Like many designers, my primary methods of information collection up to this point were qualitative: heuristic and competitive analyses, interviews, and usability tests. Thanks to my team at Paperless, I have since expanded that repertoire and become more fluent in using data as a key part of my design process. I also owe this book and its authors, Designing with Data by Rochelle King, Elizabeth Churchill and Caitlin Tan, credit for giving me a foundation in this topic’s practice and terminology. I’ll be borrowing and referencing the book throughout this article.
At first I was skeptical of the process that our data and marketing departments outlined: endless A/B tests on relatively small tweaks seemed liked the most boring and ineffective way to improve our users’ experience. Thanks to King et al., I was eventually able to understand and articulate my concern with data driven design, and contrast it with data informed and data aware design.
Being data driven is to stay focused on one narrow path, focusing on pure optimizations and efficiencies along the way. Performance improvements and testing shades of blue might fall into this category.
Being data informed means you are not necessarily on one narrow path, and that you are working with input beyond quantitative data, such as experience or instinct. A/B testing different experiences or structured usability tests may fall in this category.
Being data aware means you understand the wide range, and limitations, of data collection and make decisions on which methodology is best on a problem by problem basis. A data aware team might find equal value in making decisions based on output from a stakeholder workshop, a series of user interviews, or statistically significant results from an A/B test.

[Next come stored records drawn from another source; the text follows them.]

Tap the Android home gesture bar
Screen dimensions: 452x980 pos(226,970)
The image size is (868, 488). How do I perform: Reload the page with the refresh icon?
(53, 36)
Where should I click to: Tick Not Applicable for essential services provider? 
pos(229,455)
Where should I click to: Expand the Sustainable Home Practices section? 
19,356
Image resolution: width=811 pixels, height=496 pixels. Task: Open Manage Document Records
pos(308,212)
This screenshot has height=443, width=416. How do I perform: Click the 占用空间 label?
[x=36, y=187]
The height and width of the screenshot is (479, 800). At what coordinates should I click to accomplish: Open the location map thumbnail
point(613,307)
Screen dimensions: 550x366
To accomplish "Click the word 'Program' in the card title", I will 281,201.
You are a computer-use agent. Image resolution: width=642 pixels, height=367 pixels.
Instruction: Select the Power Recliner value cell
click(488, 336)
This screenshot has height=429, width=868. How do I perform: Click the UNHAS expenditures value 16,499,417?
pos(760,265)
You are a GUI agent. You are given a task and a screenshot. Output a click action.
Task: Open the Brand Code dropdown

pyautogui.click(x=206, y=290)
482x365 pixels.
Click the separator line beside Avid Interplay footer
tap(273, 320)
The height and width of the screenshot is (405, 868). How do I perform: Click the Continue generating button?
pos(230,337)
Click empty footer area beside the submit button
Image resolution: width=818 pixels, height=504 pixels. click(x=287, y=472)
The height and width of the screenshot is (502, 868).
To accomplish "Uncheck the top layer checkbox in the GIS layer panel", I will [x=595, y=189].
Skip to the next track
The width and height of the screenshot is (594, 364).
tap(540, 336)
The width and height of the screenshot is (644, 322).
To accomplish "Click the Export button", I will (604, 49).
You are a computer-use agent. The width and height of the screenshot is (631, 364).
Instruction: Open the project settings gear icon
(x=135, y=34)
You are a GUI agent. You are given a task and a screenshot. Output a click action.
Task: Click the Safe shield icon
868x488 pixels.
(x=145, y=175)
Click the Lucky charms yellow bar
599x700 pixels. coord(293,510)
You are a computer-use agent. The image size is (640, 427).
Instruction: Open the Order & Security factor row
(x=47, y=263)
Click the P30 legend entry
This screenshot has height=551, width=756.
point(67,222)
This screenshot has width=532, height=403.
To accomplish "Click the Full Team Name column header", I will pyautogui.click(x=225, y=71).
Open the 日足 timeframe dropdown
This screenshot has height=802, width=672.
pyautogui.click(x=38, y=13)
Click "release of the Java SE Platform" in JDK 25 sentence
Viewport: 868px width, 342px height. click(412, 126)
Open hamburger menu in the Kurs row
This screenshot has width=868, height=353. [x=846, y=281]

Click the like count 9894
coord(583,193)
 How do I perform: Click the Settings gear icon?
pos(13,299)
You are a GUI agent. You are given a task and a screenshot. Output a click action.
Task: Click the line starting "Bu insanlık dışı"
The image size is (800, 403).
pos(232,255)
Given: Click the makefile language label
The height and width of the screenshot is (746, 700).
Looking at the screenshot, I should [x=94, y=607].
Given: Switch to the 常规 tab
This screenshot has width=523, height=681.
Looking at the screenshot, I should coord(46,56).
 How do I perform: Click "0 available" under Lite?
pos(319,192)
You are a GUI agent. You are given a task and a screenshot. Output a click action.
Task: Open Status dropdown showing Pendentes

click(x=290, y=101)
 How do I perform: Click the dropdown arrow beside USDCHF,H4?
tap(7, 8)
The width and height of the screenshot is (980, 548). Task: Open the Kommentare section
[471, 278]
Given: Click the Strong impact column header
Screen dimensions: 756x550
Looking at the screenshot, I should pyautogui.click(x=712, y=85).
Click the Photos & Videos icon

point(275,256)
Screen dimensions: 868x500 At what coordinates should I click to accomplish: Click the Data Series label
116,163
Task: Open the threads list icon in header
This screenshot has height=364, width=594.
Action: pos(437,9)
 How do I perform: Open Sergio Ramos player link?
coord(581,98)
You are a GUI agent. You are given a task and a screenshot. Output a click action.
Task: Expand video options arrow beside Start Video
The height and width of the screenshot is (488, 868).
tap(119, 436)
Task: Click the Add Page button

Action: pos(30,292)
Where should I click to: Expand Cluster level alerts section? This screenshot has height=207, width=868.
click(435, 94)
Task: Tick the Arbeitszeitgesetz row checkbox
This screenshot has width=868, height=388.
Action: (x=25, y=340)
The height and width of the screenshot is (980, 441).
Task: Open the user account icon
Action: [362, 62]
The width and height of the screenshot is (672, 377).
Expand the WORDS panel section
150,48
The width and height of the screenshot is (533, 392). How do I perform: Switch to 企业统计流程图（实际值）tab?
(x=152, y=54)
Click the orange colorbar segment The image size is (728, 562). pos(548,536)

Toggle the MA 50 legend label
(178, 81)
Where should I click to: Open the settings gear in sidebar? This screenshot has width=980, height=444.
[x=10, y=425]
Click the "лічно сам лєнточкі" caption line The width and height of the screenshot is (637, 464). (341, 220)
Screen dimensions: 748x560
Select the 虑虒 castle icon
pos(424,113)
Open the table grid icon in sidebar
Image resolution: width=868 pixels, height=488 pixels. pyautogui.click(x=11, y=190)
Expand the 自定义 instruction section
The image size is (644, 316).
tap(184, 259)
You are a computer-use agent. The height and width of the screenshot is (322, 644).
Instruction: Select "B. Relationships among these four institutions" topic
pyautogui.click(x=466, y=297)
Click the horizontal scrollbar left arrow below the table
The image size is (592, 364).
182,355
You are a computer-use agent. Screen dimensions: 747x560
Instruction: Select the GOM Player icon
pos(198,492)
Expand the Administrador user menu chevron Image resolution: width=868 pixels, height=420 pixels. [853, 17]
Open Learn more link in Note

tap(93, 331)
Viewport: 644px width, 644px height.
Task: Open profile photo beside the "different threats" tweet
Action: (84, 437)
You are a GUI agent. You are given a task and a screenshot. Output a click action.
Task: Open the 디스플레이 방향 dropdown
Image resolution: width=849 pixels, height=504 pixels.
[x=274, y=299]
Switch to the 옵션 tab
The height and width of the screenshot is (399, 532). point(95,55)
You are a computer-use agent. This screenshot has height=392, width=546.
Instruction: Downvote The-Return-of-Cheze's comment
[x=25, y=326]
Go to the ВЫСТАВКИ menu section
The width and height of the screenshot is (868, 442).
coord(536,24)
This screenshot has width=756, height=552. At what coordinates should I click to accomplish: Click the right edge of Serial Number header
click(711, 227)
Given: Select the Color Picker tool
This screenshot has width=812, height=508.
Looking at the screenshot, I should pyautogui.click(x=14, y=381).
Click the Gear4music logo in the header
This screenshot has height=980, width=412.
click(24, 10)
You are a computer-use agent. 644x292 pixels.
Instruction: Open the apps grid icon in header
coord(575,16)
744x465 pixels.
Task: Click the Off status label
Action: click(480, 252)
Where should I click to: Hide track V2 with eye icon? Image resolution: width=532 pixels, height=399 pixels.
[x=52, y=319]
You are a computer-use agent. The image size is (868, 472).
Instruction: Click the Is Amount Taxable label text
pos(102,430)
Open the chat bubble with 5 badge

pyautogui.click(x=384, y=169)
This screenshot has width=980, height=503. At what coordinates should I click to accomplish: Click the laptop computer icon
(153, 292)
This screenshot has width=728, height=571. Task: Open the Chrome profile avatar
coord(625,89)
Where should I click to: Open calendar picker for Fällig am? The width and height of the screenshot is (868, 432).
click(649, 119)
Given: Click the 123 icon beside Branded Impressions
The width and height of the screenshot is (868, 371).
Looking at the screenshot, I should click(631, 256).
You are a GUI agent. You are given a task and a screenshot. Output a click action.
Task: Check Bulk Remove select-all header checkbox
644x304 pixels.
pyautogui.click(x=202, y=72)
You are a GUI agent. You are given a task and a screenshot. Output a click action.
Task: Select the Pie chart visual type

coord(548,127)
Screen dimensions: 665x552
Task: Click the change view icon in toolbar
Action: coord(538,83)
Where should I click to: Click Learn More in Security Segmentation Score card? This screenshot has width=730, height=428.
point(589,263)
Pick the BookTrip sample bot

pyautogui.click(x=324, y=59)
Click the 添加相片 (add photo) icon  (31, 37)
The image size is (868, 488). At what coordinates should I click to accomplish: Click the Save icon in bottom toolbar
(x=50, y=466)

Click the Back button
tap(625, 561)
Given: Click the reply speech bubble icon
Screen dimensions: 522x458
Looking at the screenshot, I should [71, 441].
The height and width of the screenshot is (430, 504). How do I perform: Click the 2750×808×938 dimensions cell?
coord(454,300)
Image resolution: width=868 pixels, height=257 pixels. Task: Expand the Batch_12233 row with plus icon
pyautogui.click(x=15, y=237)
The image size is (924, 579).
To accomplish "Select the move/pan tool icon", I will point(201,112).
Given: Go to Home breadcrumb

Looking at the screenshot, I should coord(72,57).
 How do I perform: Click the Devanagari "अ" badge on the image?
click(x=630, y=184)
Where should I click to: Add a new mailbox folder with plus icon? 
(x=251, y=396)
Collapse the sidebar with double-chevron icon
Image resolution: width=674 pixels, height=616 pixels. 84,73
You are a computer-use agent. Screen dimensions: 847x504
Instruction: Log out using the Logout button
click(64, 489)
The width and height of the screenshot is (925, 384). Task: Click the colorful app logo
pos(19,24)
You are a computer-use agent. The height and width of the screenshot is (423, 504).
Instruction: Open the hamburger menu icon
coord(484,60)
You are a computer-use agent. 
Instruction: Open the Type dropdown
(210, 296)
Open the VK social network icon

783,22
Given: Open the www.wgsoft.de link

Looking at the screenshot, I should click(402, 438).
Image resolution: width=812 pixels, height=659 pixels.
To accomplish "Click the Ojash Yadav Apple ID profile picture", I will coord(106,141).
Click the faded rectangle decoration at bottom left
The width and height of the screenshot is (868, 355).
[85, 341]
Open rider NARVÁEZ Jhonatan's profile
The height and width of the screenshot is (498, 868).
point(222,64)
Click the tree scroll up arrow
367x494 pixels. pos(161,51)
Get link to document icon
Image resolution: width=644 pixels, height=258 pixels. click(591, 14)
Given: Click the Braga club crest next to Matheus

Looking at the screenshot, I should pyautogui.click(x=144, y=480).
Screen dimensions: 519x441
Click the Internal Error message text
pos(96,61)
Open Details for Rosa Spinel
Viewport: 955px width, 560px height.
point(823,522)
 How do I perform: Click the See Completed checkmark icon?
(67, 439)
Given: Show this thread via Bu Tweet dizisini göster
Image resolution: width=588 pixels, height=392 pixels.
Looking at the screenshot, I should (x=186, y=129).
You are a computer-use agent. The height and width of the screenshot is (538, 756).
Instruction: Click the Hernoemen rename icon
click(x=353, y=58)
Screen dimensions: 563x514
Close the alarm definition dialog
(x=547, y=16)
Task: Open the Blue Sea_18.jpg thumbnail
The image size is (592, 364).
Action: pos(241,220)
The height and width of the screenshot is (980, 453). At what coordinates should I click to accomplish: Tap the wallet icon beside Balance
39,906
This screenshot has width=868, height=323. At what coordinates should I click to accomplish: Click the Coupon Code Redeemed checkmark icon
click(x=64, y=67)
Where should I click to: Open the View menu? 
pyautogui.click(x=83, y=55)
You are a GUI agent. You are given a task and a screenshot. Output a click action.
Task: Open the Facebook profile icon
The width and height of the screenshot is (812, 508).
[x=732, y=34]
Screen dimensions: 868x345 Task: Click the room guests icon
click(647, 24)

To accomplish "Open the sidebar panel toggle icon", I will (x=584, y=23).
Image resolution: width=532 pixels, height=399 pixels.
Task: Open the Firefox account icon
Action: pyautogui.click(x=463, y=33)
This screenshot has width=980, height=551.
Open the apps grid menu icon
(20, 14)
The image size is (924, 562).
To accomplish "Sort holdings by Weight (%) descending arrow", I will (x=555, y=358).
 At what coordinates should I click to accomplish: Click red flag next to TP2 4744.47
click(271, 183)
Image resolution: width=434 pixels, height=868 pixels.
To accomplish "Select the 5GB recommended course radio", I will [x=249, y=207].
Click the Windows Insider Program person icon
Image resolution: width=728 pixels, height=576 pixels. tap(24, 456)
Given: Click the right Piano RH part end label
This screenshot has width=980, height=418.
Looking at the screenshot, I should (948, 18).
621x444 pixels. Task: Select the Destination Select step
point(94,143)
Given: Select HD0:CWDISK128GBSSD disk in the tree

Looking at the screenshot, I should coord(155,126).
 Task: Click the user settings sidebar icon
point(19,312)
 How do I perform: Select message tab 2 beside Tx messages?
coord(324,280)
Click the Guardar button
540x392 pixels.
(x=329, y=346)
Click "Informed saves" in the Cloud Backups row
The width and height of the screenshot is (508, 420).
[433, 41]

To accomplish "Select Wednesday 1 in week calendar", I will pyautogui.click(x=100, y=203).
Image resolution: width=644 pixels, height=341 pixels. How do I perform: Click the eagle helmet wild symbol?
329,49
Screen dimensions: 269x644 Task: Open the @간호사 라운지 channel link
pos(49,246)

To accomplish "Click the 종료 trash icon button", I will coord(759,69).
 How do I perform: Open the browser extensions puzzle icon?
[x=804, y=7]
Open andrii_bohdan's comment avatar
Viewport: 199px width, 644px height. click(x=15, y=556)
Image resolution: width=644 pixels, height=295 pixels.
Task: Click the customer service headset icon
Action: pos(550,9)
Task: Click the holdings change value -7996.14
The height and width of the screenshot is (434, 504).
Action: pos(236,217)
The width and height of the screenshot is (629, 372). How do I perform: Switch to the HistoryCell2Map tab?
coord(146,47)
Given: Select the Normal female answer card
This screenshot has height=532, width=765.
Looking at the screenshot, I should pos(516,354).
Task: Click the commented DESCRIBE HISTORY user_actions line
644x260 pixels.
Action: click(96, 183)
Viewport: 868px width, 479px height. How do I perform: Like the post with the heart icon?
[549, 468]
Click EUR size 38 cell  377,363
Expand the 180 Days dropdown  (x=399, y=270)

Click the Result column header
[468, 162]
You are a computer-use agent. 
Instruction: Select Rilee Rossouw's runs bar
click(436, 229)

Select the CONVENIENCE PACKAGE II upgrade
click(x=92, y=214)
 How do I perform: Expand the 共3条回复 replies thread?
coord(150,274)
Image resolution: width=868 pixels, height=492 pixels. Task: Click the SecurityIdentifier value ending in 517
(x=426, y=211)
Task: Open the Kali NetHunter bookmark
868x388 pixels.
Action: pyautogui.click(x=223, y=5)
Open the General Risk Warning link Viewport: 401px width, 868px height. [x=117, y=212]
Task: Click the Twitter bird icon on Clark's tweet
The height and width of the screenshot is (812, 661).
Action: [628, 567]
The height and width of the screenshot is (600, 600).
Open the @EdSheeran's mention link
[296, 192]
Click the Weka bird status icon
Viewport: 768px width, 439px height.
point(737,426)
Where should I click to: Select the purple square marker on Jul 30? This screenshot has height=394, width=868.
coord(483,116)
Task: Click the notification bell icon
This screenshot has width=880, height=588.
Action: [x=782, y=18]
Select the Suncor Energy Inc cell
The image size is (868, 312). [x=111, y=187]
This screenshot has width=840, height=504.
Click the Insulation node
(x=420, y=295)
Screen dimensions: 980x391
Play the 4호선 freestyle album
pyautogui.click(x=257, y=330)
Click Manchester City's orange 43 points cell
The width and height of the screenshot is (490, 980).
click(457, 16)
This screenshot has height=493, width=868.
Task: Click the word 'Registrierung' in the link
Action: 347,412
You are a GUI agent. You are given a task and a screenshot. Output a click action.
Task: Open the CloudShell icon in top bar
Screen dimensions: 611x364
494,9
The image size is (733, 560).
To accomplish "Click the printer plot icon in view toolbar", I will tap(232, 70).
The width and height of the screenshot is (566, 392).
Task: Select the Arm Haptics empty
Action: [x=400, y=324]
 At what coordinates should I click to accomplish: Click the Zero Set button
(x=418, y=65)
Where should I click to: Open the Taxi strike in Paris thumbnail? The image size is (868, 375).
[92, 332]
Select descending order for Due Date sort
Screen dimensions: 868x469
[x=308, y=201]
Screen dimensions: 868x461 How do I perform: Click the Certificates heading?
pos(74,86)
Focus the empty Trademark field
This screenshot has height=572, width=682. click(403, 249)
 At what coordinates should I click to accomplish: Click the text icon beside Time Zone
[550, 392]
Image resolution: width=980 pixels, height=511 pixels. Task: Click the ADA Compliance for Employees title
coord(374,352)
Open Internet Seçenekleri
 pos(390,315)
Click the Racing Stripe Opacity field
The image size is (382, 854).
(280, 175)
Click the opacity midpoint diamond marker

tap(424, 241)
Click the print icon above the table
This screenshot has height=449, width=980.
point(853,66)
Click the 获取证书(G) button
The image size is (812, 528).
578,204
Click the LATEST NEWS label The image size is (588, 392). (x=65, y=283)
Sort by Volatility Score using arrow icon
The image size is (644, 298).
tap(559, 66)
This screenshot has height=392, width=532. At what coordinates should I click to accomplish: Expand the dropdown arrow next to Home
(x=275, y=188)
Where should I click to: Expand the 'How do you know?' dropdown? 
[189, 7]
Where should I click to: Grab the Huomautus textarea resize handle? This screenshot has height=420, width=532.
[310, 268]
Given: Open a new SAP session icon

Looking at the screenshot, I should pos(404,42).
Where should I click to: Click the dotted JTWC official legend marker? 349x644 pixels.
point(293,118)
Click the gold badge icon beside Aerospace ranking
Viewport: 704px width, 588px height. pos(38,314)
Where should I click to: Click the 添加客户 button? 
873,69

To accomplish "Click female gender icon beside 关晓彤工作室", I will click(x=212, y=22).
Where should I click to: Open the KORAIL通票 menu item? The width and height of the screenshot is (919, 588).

OK, so why is this so important?
While many businesses promote themselves as being data driven, most designers are driven by instinct, collaboration, and qualitative research methods. So where do we fit in?
I still think a designer’s greatest asset can be their intuition and willingness to move from theory to practice. Data does not tell us what the problem is, nor how to solve it. However, it can help us expose problems, provide more information about them, and evaluate the effectiveness of solutions. Designers can use this additional information to evaluate problems from more angles, and then use the results to sharpen those instincts on how to solve them.
I particularly loved this quote, from Designing with Data. It speaks to the value of data and the importance of its integration with human instinct and decision-making:
One of the things we discovered is that increasing the number of things that you measure or improving the fidelity of your measurements often actually doesn’t result in certainty. It doesn’t actually result in something that is crisp as this one is better than that. It just reveals a deeper complexity that there are actually more things involved. Then it really becomes a balance. We still have to have an intuition. We still have to make a judgment about what’s important and what isn’t.
Jon Wiley, Director of Immersive Design at Google
Bringing it back to the 3-circle diagram above, I think it is critical for designers to champion a data-aware approach to problem solving. The ability to be a productive member of a data-informed team will also help designers to become respected business partners within an organization. While perhaps we don’t all need to be (nor should we be) completely data driven, the ability to speak fluently across a range of data gathering methods will help us communicate in a way that everyone can listen and respond to.
King et al. outline a framework for running experiments with a data-aware mindset, which I have found helpful in organizing my work. Remember that data here can mean any information point, qualitative or quantitative. It’s only the result that should truly be objective.
1 — The goal
Establishing goals is outside the scope of this article, but it need not be hyper-specific. For example, one of my team’s goals was to increase revenue without relying on new heavy feature-sets. Broad, but still a goal with real metrics and straightforward business value. Of course, any goal like this should be tempered with a baseline of ethics and honest design practices, but that too is a conversation for another day.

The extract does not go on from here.